__YOUR GOAL__. Working from the top of the records below, reproduce each line exactly, ending once you have written the line containing "Task: Open a new tab with plus".

__RECORDS TO USE__.
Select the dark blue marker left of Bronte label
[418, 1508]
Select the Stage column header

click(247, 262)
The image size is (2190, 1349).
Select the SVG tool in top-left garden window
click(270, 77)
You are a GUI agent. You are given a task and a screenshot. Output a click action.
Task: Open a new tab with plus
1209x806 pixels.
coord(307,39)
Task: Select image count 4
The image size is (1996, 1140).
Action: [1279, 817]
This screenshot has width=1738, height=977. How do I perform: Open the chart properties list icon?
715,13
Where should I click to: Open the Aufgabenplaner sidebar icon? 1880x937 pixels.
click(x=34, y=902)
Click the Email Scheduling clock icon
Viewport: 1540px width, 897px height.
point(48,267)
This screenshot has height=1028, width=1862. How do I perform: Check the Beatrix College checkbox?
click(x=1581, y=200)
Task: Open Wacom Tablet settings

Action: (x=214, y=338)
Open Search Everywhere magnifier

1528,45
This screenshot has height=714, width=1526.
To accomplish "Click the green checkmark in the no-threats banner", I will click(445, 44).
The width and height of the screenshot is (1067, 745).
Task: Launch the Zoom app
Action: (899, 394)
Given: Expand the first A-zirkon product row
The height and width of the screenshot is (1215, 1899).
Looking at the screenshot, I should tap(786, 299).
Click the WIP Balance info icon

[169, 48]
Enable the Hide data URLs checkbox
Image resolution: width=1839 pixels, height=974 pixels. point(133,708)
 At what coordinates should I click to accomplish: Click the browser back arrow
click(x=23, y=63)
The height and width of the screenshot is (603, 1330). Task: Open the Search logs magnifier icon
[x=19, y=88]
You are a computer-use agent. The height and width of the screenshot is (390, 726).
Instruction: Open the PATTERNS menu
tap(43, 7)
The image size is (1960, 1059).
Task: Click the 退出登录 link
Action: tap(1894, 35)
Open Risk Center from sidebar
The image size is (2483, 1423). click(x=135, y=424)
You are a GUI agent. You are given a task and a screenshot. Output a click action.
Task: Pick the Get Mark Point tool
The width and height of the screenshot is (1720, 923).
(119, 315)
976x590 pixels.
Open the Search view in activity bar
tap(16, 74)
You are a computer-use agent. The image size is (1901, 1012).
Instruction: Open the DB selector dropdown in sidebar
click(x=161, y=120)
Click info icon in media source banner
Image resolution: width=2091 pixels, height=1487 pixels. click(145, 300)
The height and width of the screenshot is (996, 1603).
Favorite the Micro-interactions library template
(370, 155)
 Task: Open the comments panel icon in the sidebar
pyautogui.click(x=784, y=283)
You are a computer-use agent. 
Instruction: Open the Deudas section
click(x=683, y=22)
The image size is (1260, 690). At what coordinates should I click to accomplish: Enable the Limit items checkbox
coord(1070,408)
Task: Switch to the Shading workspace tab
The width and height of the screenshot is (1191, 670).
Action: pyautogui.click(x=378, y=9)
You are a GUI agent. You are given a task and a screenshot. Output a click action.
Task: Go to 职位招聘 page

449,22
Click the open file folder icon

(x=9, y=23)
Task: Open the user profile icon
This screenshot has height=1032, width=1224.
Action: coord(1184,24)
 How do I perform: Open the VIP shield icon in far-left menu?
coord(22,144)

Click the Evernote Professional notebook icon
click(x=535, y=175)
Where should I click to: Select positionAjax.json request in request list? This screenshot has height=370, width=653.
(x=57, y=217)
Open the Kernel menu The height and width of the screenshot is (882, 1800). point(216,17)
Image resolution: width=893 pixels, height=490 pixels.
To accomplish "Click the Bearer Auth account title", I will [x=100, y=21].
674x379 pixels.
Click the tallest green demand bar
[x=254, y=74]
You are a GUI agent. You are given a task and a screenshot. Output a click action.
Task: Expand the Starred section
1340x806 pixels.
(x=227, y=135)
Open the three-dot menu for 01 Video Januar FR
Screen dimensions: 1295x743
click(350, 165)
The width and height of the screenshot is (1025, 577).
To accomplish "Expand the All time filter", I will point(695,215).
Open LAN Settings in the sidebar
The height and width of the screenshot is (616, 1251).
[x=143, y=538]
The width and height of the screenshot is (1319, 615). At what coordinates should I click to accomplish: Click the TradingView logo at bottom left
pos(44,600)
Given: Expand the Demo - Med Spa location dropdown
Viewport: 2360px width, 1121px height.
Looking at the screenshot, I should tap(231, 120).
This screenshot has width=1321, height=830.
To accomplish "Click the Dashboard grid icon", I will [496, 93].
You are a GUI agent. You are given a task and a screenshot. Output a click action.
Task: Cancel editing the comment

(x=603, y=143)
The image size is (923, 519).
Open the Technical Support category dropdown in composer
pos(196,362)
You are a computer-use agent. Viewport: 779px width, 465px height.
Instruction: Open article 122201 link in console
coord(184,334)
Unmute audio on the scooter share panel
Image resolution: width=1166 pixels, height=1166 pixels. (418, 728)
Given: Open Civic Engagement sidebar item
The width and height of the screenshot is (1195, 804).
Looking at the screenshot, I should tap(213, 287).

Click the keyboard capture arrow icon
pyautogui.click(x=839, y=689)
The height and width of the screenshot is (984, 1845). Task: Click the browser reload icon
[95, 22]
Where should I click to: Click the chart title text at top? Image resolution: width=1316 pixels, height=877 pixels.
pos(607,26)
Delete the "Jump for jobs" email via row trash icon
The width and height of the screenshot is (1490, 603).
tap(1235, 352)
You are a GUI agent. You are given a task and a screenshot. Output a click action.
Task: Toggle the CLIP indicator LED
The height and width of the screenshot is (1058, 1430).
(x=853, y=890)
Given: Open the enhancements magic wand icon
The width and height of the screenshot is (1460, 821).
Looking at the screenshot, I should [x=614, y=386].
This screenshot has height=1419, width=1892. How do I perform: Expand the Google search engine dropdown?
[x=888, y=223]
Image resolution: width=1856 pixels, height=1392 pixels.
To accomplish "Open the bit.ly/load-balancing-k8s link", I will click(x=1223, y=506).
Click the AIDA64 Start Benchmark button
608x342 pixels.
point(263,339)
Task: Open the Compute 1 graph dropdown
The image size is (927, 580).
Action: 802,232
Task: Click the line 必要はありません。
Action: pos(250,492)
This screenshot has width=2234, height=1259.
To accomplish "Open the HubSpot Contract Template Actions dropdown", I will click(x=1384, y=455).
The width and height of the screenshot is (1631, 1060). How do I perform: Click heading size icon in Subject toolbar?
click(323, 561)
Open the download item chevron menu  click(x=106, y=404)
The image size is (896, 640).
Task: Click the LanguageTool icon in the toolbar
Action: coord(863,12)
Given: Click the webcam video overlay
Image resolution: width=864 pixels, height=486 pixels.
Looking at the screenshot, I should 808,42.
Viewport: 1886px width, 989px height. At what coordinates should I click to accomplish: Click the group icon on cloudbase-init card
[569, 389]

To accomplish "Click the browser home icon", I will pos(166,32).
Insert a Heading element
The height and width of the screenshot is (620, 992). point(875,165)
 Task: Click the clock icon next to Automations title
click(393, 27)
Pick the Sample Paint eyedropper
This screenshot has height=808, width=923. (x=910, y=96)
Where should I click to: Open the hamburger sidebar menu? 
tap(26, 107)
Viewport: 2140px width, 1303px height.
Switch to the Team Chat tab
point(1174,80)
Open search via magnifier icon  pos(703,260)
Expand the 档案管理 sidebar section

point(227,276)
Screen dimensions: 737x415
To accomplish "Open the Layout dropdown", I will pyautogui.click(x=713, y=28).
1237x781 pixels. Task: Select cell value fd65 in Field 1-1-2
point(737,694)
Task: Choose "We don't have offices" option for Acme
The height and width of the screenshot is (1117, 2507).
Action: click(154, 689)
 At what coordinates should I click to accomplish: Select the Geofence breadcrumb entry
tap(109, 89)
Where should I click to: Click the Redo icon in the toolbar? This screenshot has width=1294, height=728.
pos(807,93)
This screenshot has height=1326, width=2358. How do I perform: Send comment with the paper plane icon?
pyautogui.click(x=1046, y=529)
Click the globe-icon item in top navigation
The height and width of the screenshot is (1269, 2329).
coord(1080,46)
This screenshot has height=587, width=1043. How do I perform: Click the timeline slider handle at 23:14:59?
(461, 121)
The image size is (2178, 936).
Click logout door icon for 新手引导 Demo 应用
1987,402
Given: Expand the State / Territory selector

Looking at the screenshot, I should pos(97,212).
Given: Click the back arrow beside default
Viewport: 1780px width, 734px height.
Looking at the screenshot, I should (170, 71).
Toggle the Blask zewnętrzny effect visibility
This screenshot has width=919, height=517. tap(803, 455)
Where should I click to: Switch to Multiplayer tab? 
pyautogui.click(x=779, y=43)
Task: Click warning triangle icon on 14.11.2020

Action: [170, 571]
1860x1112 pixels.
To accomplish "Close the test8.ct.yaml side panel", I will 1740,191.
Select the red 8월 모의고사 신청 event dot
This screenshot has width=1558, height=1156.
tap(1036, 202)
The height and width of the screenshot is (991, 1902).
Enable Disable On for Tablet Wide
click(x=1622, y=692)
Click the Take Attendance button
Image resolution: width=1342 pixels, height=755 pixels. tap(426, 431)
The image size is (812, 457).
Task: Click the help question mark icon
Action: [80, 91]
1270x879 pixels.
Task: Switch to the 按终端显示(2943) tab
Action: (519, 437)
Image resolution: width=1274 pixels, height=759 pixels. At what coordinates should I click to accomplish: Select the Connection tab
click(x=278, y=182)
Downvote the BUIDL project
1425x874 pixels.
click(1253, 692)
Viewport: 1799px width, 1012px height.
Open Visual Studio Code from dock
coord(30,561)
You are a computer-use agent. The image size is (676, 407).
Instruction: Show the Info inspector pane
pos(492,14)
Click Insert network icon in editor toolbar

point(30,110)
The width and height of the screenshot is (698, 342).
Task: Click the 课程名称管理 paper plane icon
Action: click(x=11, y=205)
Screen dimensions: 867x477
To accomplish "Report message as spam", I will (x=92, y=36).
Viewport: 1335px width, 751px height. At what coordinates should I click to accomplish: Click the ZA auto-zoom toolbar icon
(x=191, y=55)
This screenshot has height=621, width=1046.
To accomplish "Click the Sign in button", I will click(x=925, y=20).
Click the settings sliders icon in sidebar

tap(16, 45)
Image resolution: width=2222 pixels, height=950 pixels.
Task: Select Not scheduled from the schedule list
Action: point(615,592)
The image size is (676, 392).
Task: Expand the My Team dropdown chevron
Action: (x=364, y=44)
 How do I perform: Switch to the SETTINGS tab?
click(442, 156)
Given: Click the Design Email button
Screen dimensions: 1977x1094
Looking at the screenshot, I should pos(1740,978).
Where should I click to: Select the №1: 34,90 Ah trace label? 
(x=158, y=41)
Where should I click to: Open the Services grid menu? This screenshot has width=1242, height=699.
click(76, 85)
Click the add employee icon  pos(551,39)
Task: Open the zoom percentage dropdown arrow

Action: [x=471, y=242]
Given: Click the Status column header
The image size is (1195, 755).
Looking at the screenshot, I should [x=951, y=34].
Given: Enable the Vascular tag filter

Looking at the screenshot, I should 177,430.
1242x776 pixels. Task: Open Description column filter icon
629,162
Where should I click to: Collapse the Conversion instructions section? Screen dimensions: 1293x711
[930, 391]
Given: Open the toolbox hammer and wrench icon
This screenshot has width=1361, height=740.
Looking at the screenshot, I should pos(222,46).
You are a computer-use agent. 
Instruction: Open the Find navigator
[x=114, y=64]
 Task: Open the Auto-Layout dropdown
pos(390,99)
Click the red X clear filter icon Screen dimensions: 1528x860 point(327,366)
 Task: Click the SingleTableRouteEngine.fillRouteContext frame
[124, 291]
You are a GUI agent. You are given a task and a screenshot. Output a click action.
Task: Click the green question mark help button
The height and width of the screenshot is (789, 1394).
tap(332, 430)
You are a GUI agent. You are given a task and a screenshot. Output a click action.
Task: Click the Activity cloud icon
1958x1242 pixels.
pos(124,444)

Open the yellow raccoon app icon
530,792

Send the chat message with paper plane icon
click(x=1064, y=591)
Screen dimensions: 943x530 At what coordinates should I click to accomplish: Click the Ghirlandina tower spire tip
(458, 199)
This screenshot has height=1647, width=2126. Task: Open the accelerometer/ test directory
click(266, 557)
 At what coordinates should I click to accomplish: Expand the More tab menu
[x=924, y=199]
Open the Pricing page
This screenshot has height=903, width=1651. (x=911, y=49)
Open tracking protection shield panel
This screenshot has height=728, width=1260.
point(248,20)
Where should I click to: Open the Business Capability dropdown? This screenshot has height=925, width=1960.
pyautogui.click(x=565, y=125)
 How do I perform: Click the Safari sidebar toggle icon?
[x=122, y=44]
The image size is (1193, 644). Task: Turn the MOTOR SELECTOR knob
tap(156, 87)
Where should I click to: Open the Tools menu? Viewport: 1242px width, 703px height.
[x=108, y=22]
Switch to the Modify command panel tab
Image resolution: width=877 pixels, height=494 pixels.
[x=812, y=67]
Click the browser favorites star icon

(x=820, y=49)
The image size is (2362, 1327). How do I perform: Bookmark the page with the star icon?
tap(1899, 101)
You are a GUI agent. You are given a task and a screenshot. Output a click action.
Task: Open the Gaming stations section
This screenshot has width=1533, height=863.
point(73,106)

__OUTPUT FOR THIS TASK__.
Select the dark blue marker left of Bronte label
[418, 1508]
Select the Stage column header

click(247, 262)
The image size is (2190, 1349).
Select the SVG tool in top-left garden window
click(270, 77)
You are a GUI agent. You are given a task and a screenshot. Output a click action.
Task: Open a new tab with plus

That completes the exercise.